[TUJUAN 1] Dapatkah Anda menyalin tanpa perubahan seluruh bagian teks tentang Pura Kahyangan Desa, mulai dari "Pura Puseh dan" ke bawah hingga "sang pelebur (Pralina)"?
[TUJUAN 2] Bisakah Anda melanjutkan teks tentang Pura Kahyangan Desa, dimulai tepat setelah kalimat terakhir yang tercantum?

[TEKS HALAMAN]

● ● ● ●

Pura Kahyangan Desa

Pembahasan lebih mendalam tentang Pura Kahyangan Tiga disampaikan oleh Bapak Prof. Drs. I Gusti Gde Ardana. Di Bawah ini adalah contoh berbagai macam pura dari berbagai lokasi dengan kekhasannya masing-masing.

 

 

Pura Desa

Pura Desa atau Pura Baleagung adalah tempat pemujaan Tuhan dalam prabawanya sebagai Brahma sang pencipta (Utpati).
Pura Desa Baku
Pura Desa Adat Bungaya - Akah
Pura Bale Banjar - Kadewatan
Pura Bale Agung - Desa Pakraman Catur
Pura Bale Agung - Desa Pakraman Katung
Pura Bale Agung - Br. Pilan

Pura Puseh

Pura Puseh dan atau Pura Segara, tempat pemujaan Tuhan dalam prabawanya sebagai Wisnu sang pemelihara (Sthiti).
Pura Puseh Baku
Pura Puseh - desa adat Pilan
Pura Puseh - desa adat Lawak

Pura Dalem

Pura Dalem adalah tempat memuja Tuhan dalam prabawanya sebagai Çiwa sang pelebur (Pralina)

● ● ● ●

[ENTRI YANG DIBERIKAN]
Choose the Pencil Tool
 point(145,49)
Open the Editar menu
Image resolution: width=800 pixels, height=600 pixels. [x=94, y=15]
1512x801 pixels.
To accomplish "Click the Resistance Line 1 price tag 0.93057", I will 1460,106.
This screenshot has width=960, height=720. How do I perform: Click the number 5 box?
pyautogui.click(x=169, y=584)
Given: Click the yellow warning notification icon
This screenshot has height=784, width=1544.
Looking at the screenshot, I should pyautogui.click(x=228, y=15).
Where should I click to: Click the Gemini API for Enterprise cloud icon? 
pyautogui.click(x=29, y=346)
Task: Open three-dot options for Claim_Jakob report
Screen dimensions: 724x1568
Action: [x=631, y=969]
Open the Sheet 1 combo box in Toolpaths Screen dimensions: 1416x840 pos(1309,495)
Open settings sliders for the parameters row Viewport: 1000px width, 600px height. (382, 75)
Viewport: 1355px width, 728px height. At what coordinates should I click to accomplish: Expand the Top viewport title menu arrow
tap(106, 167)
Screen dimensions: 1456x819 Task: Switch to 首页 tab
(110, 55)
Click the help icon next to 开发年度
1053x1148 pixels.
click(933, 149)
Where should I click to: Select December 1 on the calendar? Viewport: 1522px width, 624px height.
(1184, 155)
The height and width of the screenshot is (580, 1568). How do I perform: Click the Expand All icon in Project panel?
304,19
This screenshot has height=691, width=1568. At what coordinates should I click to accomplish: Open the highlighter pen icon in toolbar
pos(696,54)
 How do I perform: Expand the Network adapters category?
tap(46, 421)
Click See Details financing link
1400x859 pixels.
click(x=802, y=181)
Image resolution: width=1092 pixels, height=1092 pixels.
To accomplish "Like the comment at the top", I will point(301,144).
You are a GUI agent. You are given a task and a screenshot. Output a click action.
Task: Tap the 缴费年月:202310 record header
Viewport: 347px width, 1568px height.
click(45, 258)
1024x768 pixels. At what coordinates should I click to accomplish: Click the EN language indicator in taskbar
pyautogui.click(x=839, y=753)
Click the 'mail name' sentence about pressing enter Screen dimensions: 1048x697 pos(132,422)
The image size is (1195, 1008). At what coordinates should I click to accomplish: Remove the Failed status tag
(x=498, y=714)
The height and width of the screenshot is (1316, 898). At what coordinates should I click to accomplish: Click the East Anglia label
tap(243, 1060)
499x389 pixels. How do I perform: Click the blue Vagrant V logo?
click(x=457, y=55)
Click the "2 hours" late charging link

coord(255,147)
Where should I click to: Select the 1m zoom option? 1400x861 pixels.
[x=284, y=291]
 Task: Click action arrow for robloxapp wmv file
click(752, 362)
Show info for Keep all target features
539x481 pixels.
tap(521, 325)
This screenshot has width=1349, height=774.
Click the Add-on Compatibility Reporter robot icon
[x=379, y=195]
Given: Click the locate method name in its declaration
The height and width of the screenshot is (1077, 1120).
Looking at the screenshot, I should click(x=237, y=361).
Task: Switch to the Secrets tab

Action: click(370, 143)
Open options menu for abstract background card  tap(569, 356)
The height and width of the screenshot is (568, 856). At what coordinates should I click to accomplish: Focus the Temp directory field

● ● ● ●

[HASIL TUGAS 1]
Pura Puseh dan atau Pura Segara, tempat pemujaan Tuhan dalam prabawanya sebagai Wisnu sang pemelihara (Sthiti).
Pura Puseh Baku
Pura Puseh - desa adat Pilan
Pura Puseh - desa adat Lawak

Pura Dalem

Pura Dalem adalah tempat memuja Tuhan dalam prabawanya sebagai Çiwa sang pelebur (Pralina)

[HASIL TUGAS 2]
Pura Dalem Baku
Pura Dalem Mungsengan
Pura Dalem Sukun Br. Benaya
Pura Dalem Sukun Br. Saren
Pura Dalem Swargan
Pura Dalem Gde Dasar
Pura Dalem Bija Br. Semana
Pura Dalem Penataran Pande Payangan

Prajapati

Pelinggih yang dibangun pada hulun setra, berbentuk Padma, dan sebuah bentuk Bebaturan Linggih Sedahan Setra.
Pura Prajapati Baku
Pura Mrajapati Mungsengan
Pura Prajapati Kadewatan

Pura Desa & Puseh

Penggabungan antara pura Desa dan pura Puseh.
Pura Desa dan Puseh Baku
Pura Desa lan Puseh Kadewatan
 

Pura Lainnya

Pura peninggalan masa pra Hindu atau milik pribadi/ perguruan/ organisasi.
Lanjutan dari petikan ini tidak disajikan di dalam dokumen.